Anyway, the purpose of this little article isn’t to convince you to download the game – I’m actually wondering whether I’d have a case to get Tiny Tower slotted under Meth on the registered drugs list – it’s to tell you about some seriously weird shit that’s going down in my metropolis of fine commerce.

BitBook - it's better than your own news stream

I’ve had black tenants move in and immediately be berated by Asian tenants over ‘Bitbook’ about all manner of things. If it’s not the mess, it’s their style of dancing or general noise levels – the guy literally just moved in! Potential hate crimes are going on under my roof and there is nothing I can do about it.

I’ve had a super chilled out looking guy move in, no biggie – I put him to work in the pub that just opened. The other tenants promptly started complaining about somebody “playing bagpipes”. I then noticed that this tenant was spending an awfully huge amount of time in his apartment building, and he seemed to have a lot of shady looking visitors… again, no big deal – until of course he updates Bitbook with “Someone stole my rug!
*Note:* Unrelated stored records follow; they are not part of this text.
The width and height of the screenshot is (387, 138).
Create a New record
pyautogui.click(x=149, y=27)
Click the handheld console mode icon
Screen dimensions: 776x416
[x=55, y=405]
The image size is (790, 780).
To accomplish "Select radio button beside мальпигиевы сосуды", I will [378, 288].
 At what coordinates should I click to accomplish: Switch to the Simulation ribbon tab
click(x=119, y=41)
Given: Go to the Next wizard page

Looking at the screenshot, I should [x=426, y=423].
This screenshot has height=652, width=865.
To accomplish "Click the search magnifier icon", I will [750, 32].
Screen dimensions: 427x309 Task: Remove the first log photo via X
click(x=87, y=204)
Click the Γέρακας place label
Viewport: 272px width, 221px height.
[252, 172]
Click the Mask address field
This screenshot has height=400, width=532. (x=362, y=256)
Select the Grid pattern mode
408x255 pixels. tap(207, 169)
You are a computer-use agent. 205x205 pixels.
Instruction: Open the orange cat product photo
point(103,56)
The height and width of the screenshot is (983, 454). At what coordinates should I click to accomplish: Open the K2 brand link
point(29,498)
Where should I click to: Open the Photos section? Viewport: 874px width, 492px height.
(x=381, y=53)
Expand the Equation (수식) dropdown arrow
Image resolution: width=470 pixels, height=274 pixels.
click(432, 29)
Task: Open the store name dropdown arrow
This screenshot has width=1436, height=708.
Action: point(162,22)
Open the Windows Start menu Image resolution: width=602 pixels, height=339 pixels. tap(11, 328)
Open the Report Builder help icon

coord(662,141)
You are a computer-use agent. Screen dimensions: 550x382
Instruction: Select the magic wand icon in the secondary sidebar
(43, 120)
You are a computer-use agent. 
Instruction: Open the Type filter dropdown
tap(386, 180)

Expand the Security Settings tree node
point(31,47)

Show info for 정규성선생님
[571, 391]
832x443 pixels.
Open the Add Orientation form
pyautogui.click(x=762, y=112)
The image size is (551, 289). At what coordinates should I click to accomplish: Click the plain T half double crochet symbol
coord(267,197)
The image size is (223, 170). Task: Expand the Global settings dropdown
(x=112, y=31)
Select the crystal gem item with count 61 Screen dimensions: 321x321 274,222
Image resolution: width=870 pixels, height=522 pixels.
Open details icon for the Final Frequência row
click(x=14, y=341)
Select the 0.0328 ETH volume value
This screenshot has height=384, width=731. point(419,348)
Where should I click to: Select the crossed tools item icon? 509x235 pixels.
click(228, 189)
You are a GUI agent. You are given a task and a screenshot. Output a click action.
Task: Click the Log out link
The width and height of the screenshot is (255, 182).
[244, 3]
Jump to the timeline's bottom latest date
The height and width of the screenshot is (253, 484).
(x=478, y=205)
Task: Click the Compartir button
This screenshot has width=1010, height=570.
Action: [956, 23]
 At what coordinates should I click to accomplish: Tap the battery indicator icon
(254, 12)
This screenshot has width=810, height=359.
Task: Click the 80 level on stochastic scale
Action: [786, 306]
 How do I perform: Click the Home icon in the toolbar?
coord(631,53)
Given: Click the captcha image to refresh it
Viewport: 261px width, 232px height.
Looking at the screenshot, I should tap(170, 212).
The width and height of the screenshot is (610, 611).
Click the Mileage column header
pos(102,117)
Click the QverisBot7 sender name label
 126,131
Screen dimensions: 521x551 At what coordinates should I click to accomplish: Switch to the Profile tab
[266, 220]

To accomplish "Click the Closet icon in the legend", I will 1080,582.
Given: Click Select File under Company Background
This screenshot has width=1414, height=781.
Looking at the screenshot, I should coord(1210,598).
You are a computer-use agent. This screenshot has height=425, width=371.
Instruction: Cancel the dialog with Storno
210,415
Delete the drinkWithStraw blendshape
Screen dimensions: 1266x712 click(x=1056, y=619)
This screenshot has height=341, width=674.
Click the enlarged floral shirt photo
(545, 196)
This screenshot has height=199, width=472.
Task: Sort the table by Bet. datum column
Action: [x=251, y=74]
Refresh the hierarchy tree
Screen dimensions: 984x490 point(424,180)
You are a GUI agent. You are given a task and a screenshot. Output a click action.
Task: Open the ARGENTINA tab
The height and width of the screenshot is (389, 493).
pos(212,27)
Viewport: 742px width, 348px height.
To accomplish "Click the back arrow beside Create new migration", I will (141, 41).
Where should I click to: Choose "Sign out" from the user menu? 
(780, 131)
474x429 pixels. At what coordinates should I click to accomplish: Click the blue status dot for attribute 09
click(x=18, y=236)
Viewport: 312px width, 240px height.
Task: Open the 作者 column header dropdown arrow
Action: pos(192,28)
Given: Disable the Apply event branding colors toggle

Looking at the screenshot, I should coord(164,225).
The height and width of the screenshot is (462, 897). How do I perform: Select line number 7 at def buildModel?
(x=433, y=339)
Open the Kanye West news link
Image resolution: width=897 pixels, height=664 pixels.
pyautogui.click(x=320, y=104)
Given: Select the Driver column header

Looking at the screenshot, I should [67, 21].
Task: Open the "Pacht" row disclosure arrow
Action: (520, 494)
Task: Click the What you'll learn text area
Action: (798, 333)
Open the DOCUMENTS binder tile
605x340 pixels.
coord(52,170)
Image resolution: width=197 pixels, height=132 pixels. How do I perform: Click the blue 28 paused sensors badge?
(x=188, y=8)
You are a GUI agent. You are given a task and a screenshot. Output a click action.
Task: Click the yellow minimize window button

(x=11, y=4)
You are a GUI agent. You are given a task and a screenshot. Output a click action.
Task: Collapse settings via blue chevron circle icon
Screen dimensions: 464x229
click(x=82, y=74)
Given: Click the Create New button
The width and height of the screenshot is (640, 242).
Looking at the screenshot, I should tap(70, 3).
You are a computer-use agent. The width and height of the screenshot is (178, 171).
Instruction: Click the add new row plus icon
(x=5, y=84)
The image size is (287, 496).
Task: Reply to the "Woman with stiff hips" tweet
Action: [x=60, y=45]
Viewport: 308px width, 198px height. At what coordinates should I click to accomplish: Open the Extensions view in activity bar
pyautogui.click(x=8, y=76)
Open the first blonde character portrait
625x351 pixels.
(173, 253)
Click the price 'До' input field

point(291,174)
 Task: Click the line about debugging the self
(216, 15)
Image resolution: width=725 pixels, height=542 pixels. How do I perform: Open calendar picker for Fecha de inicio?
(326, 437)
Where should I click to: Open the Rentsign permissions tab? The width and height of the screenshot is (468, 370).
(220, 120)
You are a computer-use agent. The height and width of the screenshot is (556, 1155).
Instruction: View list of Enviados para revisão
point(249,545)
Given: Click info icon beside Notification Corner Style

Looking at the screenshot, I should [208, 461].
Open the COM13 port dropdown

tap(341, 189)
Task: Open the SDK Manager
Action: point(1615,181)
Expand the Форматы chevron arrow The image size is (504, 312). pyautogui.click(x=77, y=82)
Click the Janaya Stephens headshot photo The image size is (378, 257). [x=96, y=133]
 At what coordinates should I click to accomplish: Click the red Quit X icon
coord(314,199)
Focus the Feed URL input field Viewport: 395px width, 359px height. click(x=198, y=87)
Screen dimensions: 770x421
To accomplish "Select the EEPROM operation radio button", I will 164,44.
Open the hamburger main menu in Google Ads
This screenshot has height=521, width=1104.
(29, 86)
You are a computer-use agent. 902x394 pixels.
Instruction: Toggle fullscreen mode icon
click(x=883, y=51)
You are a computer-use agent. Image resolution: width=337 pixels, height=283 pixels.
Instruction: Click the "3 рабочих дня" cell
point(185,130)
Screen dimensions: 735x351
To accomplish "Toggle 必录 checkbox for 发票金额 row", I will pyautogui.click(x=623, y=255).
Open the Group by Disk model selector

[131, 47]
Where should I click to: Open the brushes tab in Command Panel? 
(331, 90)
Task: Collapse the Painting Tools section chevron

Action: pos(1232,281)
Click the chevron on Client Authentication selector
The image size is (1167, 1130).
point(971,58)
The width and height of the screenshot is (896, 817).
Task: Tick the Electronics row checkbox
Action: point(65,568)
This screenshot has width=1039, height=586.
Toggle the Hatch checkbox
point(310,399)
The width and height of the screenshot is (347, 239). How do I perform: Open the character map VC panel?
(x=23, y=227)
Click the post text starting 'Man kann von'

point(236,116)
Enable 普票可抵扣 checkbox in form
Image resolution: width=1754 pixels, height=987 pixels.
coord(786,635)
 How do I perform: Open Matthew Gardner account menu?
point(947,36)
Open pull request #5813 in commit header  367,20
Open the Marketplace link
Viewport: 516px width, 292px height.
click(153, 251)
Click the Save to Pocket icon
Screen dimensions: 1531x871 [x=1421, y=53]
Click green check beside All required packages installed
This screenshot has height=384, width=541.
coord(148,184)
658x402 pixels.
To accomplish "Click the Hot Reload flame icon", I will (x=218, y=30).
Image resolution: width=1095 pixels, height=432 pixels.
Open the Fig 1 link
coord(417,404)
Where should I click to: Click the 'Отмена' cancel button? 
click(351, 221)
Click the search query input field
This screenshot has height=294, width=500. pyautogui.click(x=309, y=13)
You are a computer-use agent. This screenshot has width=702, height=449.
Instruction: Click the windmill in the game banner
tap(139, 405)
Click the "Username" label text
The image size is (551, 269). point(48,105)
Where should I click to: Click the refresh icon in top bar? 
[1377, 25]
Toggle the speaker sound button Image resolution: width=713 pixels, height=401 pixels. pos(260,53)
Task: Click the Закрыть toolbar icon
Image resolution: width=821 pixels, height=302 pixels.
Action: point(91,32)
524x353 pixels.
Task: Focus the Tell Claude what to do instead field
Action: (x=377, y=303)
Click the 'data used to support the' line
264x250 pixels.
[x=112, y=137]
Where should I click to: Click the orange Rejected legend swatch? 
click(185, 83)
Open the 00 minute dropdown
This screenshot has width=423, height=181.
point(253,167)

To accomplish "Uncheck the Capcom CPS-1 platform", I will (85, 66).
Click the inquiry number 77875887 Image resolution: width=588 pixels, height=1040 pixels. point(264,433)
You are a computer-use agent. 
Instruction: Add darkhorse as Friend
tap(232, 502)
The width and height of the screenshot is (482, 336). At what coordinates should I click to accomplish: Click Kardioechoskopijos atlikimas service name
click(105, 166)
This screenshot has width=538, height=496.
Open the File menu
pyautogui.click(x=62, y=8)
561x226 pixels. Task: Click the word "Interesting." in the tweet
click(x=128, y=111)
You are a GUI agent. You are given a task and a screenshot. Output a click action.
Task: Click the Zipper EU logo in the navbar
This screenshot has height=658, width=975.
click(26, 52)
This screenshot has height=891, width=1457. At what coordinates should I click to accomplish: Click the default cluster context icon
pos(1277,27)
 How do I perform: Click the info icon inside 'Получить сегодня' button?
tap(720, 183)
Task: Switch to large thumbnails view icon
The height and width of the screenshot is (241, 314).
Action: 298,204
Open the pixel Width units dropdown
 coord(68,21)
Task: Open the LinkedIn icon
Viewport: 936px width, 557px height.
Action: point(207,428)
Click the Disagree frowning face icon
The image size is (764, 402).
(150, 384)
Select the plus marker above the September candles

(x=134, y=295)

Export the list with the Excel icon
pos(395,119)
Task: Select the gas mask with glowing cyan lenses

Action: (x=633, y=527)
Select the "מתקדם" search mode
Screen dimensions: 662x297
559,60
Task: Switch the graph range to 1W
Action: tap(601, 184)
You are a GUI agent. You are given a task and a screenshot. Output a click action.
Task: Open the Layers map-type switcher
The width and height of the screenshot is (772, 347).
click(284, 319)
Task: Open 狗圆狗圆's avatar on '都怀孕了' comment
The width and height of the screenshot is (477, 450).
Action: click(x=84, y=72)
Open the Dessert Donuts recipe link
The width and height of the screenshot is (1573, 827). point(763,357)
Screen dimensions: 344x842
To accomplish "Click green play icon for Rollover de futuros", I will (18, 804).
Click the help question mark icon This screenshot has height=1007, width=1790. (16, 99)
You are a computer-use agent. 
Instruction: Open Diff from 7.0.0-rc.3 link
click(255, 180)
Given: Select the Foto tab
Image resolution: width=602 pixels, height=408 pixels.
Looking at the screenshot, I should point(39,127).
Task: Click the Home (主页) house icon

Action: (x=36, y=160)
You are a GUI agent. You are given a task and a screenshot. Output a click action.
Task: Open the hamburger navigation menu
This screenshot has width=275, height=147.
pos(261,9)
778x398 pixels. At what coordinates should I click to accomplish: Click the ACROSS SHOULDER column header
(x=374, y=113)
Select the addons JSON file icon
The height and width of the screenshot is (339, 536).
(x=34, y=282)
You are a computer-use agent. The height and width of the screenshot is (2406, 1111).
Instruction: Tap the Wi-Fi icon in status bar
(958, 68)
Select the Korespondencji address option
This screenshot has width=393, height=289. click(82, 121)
It really tied the room together.”

So, I’ve got the spirit of El Duderino (go watch The Big Lebowski right now) living in my tower, not going to work and “playing bagpipes” all day, while continuing to update his bitbook telling me how excited he is that a new food court just opened up. For those of you too naïve to know any different, I have reason to believe that he is playing something… but it certainly isn’t a musical instrument. Do I evict this guy? I can’t work out how passage of time works in this worl I wouldn’t be overly surprised if he called squatters’ rights on me.

There's no helping some people...

To top it all off? A guy named “Mr Hernandez” moved into an apartment as I’m writing this. It was night-time and he was wearing sunglasses, I thought it was a bit suspicious but I put him to work in the Night Club either way. I’m a business man, not customs control… but not ten minutes later I had police show up in the lobby wanting me to locate him so they could ask him some questions.

This is day one in my Tiny Tower. I have a business-squashing empire in the making. I’m a mighty land baron and any minute now I expect Spider-Man to swing in, call me the king-pin of crime and try to throw me out of a 10 story window. I’m potentially housing racists, drug addicts, illegal immigrants and (most annoyingly) a woman named Olga who keeps having me deliver her pizza while she’s sat unemployed in her apartment. There are jobs going, she just claims she’s not skilled in any areas – do I add benefit fraud to this long list? How can Olga afford to buy pizza and tip me bux for the effort, when she’s supposedly doesn’t even have the skills to sell potted plants? Oh my god, is she a prostitute?

Look I’m sorry; I don’t have time to deal with this right now. I need to go and restock my arcade…

Josh West is a Tiny Tower slum lord moonlighting as editor of Negative Zone.